The deadlines for 2018 tax returns were:
- Original Filing Deadline: April 15, 2019 (or April 17 for Maine and Massachusetts due to Patriots’ Day)
- Extension Deadline: October 15, 2019
- Amended Return for Refund: April 15, 2022 (3 years from original deadline)
Current Status (2023 and later):
- You can no longer file an original 2018 return to claim a refund
- You can still file an amended return (Form 1040X) if you owe additional tax
- The IRS can still audit 2018 returns until April 15, 2022 (extended to 2025 in cases of substantial underreporting)
- If you failed to file and owe tax, you should file as soon as possible to minimize penalties and interest
To file an amended return, use IRS Form 1040X and mail it to the appropriate IRS address (electronic filing wasn’t available for amended returns in 2018).
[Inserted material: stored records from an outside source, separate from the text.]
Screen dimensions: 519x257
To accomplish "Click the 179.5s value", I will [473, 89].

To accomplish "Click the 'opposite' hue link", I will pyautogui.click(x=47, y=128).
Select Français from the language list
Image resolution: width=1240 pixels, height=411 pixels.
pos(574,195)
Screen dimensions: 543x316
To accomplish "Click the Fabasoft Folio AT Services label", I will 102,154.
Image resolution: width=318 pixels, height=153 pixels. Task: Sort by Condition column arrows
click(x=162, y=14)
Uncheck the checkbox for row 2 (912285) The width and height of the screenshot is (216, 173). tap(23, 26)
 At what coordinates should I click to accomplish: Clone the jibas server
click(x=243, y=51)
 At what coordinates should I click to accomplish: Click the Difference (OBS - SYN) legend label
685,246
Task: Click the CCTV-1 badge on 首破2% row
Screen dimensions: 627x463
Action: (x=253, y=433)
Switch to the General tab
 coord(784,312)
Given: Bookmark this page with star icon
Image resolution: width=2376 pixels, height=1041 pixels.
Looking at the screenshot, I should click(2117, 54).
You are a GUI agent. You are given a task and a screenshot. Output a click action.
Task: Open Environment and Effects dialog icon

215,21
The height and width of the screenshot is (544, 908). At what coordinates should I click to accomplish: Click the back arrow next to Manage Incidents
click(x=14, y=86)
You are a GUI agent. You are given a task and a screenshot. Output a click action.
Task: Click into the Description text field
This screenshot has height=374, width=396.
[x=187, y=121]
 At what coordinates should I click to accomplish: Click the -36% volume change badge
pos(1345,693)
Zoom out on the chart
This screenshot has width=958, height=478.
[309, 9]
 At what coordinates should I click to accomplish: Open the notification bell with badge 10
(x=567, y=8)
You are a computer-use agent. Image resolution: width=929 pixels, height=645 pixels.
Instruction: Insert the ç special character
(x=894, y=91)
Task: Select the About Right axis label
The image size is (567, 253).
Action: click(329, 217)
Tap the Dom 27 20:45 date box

How did the 2018 tax changes affect homeowners?
Homeowners experienced several changes under the 2018 tax law:
- Mortgage Interest Deduction:
- Limited to interest on up to $750,000 of acquisition debt (down from $1 million)
- Grandfathered: Loans originated before Dec. 15, 2017 kept the $1 million limit
- Home Equity Loan Interest:
- No longer deductible unless used to buy, build, or substantially improve the home
- Previously deductible up to $100,000 regardless of use
- Property Tax Deduction: Subject to the $10,000 SALT cap
- Capital Gains Exclusion: Remained at $250,000 single/$500,000 joint for primary residences owned ≥2 years
- Moving Expense Deduction: Eliminated except for military members
Impact Analysis:
- Homeowners in high-tax states were most affected by the SALT cap
- New homebuyers with mortgages >$750k saw reduced interest deductions
- The doubled standard deduction meant fewer homeowners benefited from itemizing
- National Association of Realtors estimated the changes would lower home values by an average of 4% in the long run
For more on how homeownership was affected, see the National Association of Realtors’ tax reform analysis.
What were the 2018 tax rates for capital gains and dividends?
The 2018 tax rates for long-term capital gains and qualified dividends remained at:
| Filing Status | 0% Rate | 15% Rate | 20% Rate |
|---|---|---|---|
| Single | $0 – $38,600 | $38,601 – $425,800 | $425,801+ |
| Married Filing Jointly | $0 – $77,200 | $77,201 – $479,000 | $479,001+ |
| Married Filing Separately | $0 – $38,600 | $38,601 – $239,500 | $239,501+ |
| Head of Household | $0 – $51,700 | $51,701 – $452,400 | $452,401+ |
Additional considerations:
- Net Investment Income Tax: 3.8% surtax on investment income for single filers with MAGI >$200k or joint filers >$250k
- Short-Term Capital Gains: Taxed as ordinary income according to the new tax brackets
- Qualified Dividends: Must meet holding period requirements (generally 60 days for common stock)
- Collectibles Gain Rate: 28% (unchanged from 2017)
The lower ordinary income tax rates made the 0% capital gains bracket more valuable, as taxpayers could potentially have more income before reaching the 15% capital gains rate.